Dataset entries
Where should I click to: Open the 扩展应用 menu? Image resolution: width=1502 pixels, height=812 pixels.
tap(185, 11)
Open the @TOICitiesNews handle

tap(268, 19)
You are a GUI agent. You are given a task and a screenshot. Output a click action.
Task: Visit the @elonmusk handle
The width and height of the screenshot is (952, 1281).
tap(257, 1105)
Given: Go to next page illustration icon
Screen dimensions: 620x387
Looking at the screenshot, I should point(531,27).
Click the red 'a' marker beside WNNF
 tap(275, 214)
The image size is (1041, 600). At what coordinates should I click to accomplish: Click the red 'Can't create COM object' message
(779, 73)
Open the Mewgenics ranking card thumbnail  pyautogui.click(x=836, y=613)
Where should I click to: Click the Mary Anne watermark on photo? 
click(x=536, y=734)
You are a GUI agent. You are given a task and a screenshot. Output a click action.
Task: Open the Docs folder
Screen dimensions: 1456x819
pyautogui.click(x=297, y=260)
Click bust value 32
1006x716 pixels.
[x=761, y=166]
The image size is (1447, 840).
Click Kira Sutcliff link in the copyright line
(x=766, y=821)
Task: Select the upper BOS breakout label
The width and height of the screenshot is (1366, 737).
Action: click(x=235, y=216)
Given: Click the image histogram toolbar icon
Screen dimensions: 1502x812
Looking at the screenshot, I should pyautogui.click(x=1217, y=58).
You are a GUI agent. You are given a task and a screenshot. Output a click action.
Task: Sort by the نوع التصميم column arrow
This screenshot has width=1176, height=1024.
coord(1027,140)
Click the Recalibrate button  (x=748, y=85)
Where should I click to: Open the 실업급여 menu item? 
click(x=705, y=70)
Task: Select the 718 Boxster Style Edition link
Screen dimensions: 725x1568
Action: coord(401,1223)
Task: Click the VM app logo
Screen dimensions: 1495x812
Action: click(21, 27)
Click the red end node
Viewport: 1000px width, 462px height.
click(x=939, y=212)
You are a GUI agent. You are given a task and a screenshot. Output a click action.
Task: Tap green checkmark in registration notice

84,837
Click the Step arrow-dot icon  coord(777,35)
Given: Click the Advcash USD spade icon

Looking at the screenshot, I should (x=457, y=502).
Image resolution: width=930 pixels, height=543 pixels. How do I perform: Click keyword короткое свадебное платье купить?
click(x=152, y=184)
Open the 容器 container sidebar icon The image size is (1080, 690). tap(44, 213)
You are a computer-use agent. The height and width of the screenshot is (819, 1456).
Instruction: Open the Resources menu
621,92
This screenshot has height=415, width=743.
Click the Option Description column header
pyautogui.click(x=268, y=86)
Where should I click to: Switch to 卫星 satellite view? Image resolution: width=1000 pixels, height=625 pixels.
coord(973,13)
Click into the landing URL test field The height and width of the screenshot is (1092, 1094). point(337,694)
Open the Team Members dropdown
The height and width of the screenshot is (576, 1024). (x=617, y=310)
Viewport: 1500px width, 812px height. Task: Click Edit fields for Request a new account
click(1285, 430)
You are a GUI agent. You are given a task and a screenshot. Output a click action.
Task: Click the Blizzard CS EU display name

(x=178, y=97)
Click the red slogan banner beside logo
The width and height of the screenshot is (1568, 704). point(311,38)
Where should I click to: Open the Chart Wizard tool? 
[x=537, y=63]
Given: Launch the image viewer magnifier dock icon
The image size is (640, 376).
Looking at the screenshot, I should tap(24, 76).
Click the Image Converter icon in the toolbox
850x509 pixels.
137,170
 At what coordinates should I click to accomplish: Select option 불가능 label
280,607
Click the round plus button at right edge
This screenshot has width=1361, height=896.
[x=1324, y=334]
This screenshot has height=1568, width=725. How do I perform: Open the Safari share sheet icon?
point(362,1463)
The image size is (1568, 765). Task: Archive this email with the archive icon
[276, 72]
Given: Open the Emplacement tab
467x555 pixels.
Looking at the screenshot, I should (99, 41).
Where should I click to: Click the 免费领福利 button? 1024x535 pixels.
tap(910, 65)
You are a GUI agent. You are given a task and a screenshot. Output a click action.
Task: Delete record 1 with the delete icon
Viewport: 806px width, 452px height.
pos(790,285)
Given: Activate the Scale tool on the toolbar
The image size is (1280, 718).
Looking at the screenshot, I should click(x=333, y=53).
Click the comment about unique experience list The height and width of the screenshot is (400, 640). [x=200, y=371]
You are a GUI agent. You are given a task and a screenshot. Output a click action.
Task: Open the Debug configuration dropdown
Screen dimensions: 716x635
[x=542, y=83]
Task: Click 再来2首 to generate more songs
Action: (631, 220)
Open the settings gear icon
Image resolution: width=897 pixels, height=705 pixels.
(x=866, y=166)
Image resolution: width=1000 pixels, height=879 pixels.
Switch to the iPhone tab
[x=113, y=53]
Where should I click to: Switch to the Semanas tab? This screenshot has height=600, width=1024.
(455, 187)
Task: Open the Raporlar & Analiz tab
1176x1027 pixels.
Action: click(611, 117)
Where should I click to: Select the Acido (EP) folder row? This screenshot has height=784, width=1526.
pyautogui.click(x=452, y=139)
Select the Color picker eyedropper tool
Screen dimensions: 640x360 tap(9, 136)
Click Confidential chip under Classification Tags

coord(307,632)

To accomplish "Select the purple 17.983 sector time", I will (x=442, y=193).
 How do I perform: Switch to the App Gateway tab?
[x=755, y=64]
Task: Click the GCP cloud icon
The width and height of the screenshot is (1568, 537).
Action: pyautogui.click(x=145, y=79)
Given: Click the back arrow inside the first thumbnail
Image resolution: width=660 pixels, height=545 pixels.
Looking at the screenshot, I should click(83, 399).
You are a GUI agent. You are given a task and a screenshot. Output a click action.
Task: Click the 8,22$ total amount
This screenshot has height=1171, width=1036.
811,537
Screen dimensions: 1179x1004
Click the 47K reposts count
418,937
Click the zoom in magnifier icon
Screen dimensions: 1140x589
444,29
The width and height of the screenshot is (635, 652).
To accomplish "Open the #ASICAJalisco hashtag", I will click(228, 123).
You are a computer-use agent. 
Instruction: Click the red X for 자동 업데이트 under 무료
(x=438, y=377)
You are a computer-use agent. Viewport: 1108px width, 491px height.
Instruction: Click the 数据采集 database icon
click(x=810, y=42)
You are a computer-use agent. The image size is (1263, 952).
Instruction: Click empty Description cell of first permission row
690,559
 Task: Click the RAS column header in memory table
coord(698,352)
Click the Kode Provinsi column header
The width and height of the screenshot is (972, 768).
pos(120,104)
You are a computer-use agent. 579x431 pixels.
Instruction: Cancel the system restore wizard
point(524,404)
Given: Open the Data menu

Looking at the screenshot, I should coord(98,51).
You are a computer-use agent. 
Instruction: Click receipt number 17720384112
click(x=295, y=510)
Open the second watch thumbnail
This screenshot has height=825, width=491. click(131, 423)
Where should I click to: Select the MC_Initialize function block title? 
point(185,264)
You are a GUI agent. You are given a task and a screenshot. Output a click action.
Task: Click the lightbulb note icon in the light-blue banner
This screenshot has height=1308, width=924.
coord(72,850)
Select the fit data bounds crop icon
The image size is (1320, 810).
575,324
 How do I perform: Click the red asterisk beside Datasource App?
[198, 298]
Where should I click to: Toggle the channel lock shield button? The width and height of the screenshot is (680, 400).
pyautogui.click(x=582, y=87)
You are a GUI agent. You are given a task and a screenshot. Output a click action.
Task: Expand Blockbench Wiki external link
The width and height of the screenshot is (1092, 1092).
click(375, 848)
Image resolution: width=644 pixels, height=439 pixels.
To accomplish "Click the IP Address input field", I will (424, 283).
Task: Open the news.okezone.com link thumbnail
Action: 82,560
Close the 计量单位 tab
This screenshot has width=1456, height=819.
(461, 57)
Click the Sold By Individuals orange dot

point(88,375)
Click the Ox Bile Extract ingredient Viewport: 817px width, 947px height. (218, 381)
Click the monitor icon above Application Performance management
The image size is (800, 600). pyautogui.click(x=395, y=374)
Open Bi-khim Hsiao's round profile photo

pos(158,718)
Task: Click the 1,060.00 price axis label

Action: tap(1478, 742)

Your objective:
Give the number of lines above that hold "toolbar", with no other words.

Task result:
2